Work required >>
Could you rewrite the data below with every "GUI agent" swapped for "desktop assistant" and everything else left the same?

Entries on target coordinates:
------------------------------------------------------------

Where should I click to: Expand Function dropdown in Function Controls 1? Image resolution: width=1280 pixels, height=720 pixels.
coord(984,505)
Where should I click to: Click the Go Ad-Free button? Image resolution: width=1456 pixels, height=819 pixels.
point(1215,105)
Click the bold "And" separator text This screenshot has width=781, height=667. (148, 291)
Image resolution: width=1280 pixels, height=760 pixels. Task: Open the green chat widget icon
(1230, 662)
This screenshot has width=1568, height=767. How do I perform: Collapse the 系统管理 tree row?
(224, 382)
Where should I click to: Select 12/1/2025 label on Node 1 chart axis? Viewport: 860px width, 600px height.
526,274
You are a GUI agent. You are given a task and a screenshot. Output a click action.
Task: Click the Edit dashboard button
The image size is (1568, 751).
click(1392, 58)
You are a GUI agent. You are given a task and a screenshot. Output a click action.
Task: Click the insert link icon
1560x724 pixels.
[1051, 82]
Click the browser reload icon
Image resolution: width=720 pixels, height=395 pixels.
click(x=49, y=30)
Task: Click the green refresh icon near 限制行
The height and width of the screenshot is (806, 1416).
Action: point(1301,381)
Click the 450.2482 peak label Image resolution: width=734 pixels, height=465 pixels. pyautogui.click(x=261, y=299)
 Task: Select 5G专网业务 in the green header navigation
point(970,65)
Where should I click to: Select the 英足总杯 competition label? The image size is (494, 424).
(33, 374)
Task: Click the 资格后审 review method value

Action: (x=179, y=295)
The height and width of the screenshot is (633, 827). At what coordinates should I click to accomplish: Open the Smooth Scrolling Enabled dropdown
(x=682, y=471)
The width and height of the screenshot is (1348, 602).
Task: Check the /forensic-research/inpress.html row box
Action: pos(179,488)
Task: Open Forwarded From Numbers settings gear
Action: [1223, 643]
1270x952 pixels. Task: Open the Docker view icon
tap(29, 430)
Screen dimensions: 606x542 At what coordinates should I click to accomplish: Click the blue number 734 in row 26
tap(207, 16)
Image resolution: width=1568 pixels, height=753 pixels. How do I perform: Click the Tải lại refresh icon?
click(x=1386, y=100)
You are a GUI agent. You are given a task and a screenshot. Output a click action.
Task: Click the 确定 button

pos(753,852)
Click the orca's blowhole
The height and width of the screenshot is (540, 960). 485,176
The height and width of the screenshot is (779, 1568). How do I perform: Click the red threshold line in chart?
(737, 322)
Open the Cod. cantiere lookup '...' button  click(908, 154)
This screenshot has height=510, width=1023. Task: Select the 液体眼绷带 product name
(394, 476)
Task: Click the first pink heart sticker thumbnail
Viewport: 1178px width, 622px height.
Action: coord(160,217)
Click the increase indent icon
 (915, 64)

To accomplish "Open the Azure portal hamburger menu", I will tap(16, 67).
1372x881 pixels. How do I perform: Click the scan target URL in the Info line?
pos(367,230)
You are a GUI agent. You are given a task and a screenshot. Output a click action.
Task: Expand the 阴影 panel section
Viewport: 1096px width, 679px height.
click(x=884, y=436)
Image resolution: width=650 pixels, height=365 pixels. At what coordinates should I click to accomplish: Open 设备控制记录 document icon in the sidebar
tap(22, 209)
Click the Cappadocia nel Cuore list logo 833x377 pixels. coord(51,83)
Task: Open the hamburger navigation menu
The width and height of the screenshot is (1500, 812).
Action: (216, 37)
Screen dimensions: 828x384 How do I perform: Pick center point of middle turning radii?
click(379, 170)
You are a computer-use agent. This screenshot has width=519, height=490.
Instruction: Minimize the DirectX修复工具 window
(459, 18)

------------------------------------------------------------

Exercise output >>
Where should I click to: Expand Function dropdown in Function Controls 1? Image resolution: width=1280 pixels, height=720 pixels.
coord(984,505)
Where should I click to: Click the Go Ad-Free button? Image resolution: width=1456 pixels, height=819 pixels.
point(1215,105)
Click the bold "And" separator text This screenshot has width=781, height=667. (148, 291)
Image resolution: width=1280 pixels, height=760 pixels. Task: Open the green chat widget icon
(1230, 662)
This screenshot has width=1568, height=767. How do I perform: Collapse the 系统管理 tree row?
(224, 382)
Where should I click to: Select 12/1/2025 label on Node 1 chart axis? Viewport: 860px width, 600px height.
526,274
You are a desktop assistant. You are given a task and a screenshot. Output a click action.
Task: Click the Edit dashboard button
The image size is (1568, 751).
click(1392, 58)
You are a desktop assistant. You are given a task and a screenshot. Output a click action.
Task: Click the insert link icon
1560x724 pixels.
[1051, 82]
Click the browser reload icon
Image resolution: width=720 pixels, height=395 pixels.
click(x=49, y=30)
Task: Click the green refresh icon near 限制行
The height and width of the screenshot is (806, 1416).
Action: point(1301,381)
Click the 450.2482 peak label Image resolution: width=734 pixels, height=465 pixels. pyautogui.click(x=261, y=299)
 Task: Select 5G专网业务 in the green header navigation
point(970,65)
Where should I click to: Select the 英足总杯 competition label? The image size is (494, 424).
(33, 374)
Task: Click the 资格后审 review method value

Action: (x=179, y=295)
The height and width of the screenshot is (633, 827). At what coordinates should I click to accomplish: Open the Smooth Scrolling Enabled dropdown
(x=682, y=471)
The width and height of the screenshot is (1348, 602).
Task: Check the /forensic-research/inpress.html row box
Action: pos(179,488)
Task: Open Forwarded From Numbers settings gear
Action: [1223, 643]
1270x952 pixels. Task: Open the Docker view icon
tap(29, 430)
Screen dimensions: 606x542 At what coordinates should I click to accomplish: Click the blue number 734 in row 26
tap(207, 16)
Image resolution: width=1568 pixels, height=753 pixels. How do I perform: Click the Tải lại refresh icon?
click(x=1386, y=100)
You are a desktop assistant. You are given a task and a screenshot. Output a click action.
Task: Click the 确定 button

pos(753,852)
Click the orca's blowhole
The height and width of the screenshot is (540, 960). 485,176
The height and width of the screenshot is (779, 1568). How do I perform: Click the red threshold line in chart?
(737, 322)
Open the Cod. cantiere lookup '...' button  click(908, 154)
This screenshot has height=510, width=1023. Task: Select the 液体眼绷带 product name
(394, 476)
Task: Click the first pink heart sticker thumbnail
Viewport: 1178px width, 622px height.
Action: coord(160,217)
Click the increase indent icon
 (915, 64)

To accomplish "Open the Azure portal hamburger menu", I will tap(16, 67).
1372x881 pixels. How do I perform: Click the scan target URL in the Info line?
pos(367,230)
You are a desktop assistant. You are given a task and a screenshot. Output a click action.
Task: Expand the 阴影 panel section
Viewport: 1096px width, 679px height.
click(x=884, y=436)
Image resolution: width=650 pixels, height=365 pixels. At what coordinates should I click to accomplish: Open 设备控制记录 document icon in the sidebar
tap(22, 209)
Click the Cappadocia nel Cuore list logo 833x377 pixels. coord(51,83)
Task: Open the hamburger navigation menu
The width and height of the screenshot is (1500, 812).
Action: (216, 37)
Screen dimensions: 828x384 How do I perform: Pick center point of middle turning radii?
click(379, 170)
You are a computer-use agent. This screenshot has width=519, height=490.
Instruction: Minimize the DirectX修复工具 window
(459, 18)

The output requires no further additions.